Insurance

Does Blue Cross Blue Shield Cover Breast Implant Removal?

BCBS may cover breast implant removal when it's medically necessary, but coverage varies by plan. Learn what qualifies, what doesn't, and how to appeal a denial.

Blue Cross Blue Shield covers breast implant removal when a documented medical complication makes the surgery necessary. Implant rupture, infection, severe capsular contracture, and confirmed breast implant-associated cancer are the conditions most likely to qualify. Purely cosmetic removals and removals driven by anxiety about potential health risks are excluded under most BCBS medical policies. The specific criteria vary by plan, and the difference between a covered claim and an out-of-pocket bill often comes down to how well your surgeon documents the medical need.

BCBS Is Not One Company

Blue Cross Blue Shield operates as a federation of independent companies, each serving different states or regions and setting its own medical policies. A BCBS plan in Texas may define medical necessity differently than one in Massachusetts or Illinois. This means there is no single, universal BCBS policy on breast implant removal. The criteria discussed here reflect common threads across BCBS medical policies, but your specific plan’s language controls what gets approved. Before scheduling surgery, call the member services number on the back of your card and ask for the medical policy on breast implant removal by name.
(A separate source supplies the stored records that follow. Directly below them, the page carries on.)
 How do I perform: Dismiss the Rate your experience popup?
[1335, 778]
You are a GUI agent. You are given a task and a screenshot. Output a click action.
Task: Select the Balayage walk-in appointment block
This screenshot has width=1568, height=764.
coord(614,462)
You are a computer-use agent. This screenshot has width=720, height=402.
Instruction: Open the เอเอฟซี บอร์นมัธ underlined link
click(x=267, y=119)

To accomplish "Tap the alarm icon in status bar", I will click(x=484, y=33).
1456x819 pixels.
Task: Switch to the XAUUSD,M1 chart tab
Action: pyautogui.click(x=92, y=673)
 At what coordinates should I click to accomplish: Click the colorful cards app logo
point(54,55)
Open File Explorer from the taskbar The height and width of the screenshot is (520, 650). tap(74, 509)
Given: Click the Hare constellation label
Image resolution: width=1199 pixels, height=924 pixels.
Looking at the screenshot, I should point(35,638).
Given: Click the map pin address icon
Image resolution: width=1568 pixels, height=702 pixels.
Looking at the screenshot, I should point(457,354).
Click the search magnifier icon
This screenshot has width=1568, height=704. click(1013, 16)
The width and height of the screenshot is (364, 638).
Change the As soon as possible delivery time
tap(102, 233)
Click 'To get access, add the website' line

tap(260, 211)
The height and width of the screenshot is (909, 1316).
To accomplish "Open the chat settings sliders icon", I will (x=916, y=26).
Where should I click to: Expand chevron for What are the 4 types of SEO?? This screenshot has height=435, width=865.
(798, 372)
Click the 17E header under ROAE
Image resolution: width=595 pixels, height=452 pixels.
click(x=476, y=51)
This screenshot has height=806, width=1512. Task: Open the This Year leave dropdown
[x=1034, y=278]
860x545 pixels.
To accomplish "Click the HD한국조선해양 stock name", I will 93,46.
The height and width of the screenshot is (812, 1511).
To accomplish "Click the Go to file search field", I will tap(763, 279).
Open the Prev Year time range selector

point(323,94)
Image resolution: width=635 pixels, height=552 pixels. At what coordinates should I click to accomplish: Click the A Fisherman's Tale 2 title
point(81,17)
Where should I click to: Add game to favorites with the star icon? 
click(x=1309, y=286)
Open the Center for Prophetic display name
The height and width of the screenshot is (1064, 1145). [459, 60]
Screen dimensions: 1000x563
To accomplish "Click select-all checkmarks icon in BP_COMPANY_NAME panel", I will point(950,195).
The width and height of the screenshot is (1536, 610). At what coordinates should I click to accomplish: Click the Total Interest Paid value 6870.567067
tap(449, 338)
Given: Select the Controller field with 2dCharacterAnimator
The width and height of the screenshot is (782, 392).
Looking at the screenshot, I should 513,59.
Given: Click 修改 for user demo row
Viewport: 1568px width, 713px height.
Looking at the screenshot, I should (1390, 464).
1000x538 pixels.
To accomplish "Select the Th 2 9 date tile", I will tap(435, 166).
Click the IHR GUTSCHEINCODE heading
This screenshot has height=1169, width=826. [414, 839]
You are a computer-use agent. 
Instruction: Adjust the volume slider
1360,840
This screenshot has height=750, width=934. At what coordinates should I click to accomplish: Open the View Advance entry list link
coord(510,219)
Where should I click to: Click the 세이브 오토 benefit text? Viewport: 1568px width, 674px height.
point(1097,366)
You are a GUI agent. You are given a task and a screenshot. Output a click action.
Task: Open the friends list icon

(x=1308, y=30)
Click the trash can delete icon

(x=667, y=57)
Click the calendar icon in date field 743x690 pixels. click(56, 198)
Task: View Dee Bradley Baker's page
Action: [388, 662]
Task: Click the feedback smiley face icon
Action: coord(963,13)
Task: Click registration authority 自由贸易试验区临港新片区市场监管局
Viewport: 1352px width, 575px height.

Some BCBS companies publish these policies online, which makes it easier to see exactly what your plan requires.

When Removal Qualifies as Medically Necessary

BCBS medical policies generally approve implant removal for a defined set of complications. Under a representative BCBS-affiliated policy, removal of a silicone gel-filled implant is considered medically necessary when there is documented rupture confirmed by mammography, ultrasound, or MRI.1Anthem Medical Policy. Breast Procedures; including Reconstructive Surgery, Implants and Other Breast Procedures For any type of implant, removal may qualify under any of the following circumstances:

  • Infection: Active infection of the implant or surrounding tissue that has not responded to antibiotics.
  • Extrusion: The implant is pushing through or has broken through the skin.
  • Severe capsular contracture: Pain related to Baker Grade IV contracture, where the breast is hard, visibly distorted, and painful.
  • BIA-ALCL: Confirmed breast implant-associated anaplastic large cell lymphoma, a rare cancer linked to textured implants.
  • Recalled implants: Elective removal for patients with Allergan BIOCELL textured implants or tissue expanders, which carry an elevated BIA-ALCL risk.
  • Cancer treatment: Removal prior to surgical treatment of breast cancer.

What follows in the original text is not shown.